Doyle wrote to the WWF asking how its endorsement could be reconciled
with the enormous environmental impact of WMC's copper and uranium mine
at Olympic Dam in South Australia. WWF's response was that it was only
assessing the quality of corporate reporting, not corporate practices.

“This is simply greenwashing”, Doyle wrote in Green Power. “WWF
representatives, and several other key environmentalists, who trade on
the integrity of their name for money and power, continue to be impressed
with Western Mining's efforts to look after the stick-nest rat that is
found in the vicinity of Olympic Dam, while the largest expansion of the
uranium industry in this country's history continues unabated at Roxby
Downs.”

WMC invests in fossil fuels, and company spokespeople are adamant greenhouse
sceptics. WMC also invests in uranium, and as the South Australian Nuclear
Information Centre noted in its August 1999 newsletter, senior employees
from WMC Copper Uranium profess deep concern about climate change and insist
that only the expansion of nuclear power can save the day.


'A somewhat different view'


Why do right-wing environment groups sell out to corporate polluters? A
combination of political naivete and economic self-interest is likely at
work.

David Butcher, CEO of WWF-Australia, told the April 7-8 Australian,
“We take a somewhat different view to many other groups.

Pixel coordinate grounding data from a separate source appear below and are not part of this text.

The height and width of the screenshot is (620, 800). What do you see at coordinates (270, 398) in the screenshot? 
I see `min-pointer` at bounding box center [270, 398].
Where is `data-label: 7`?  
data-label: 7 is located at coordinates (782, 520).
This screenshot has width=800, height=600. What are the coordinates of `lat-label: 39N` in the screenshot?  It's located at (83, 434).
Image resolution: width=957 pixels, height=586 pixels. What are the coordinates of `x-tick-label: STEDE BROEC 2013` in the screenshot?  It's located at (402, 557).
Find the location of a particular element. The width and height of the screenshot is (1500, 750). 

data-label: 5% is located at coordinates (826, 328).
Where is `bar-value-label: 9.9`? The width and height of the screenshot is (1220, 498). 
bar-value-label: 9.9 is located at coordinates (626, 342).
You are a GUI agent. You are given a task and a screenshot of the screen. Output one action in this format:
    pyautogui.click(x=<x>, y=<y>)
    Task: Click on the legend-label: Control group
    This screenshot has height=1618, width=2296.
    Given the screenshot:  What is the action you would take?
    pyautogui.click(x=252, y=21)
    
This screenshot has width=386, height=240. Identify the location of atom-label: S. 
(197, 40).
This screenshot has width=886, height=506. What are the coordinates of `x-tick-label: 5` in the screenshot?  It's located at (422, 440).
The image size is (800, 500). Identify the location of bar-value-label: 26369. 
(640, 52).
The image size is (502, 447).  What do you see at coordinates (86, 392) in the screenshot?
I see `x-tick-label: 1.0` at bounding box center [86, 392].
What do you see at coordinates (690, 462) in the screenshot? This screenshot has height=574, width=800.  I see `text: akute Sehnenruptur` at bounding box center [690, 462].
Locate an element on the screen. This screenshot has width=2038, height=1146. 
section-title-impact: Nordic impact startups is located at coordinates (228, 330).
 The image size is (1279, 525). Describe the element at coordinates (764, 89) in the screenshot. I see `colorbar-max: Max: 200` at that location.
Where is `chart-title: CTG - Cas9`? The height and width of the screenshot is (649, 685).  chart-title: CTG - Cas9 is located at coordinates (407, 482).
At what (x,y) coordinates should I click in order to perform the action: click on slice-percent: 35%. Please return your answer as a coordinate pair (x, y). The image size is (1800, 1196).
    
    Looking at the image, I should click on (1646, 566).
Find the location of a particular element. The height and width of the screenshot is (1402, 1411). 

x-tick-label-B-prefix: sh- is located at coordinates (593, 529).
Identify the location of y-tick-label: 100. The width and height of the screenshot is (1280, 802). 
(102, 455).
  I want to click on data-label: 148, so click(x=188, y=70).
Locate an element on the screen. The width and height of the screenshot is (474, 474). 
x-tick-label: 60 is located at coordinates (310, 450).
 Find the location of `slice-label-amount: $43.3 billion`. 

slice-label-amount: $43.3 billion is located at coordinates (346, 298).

Our view is that
if we are correct, and business and industry are one of the most serious
threatening processes as far as the environment is concerned, then we need
to work fairly closely with them to ensure that their activities change.
We even work with mining companies that people would say are some of the
worst in the world.”

According to the April 7-8 Australian, WWF's global income was
US$360 million last year. Corporate contributions to WWF-Australia include
$1.2 million from Rio Tinto for a frog conservation program, $75,000 from
Alcoa last year to protect woodlands, and $60,000 last year from TransGrid
for a vegetation management project. Other corporate sponsors of WWF-Australia
include Holeproof, American Express, Accor, Escape Holidays and Southern
Cross.

Peter Garrett, president of the ACF, told the April 7-8 Australian,
“We cannot close our ears to the fact that one of the major forces on the
environment is corporations and we cannot think that the only way to deal
with them is to go after them with a vengeance. Sometimes that is the way,
but there are nuances in campaigning, particularly when you want to feed
policy ideas into the mainstream of political and economic discourse, which
is really what we are about.”

Corporate contributions to the ACF, according to the April 7-8 Australian,
include a sum believed to be in excess of $200,000 from Southcorp for an
anti-salinity program (the terms of the agreement are confidential), and
funding from the National Australia Bank, Berri, Kyocera, and Microsoft.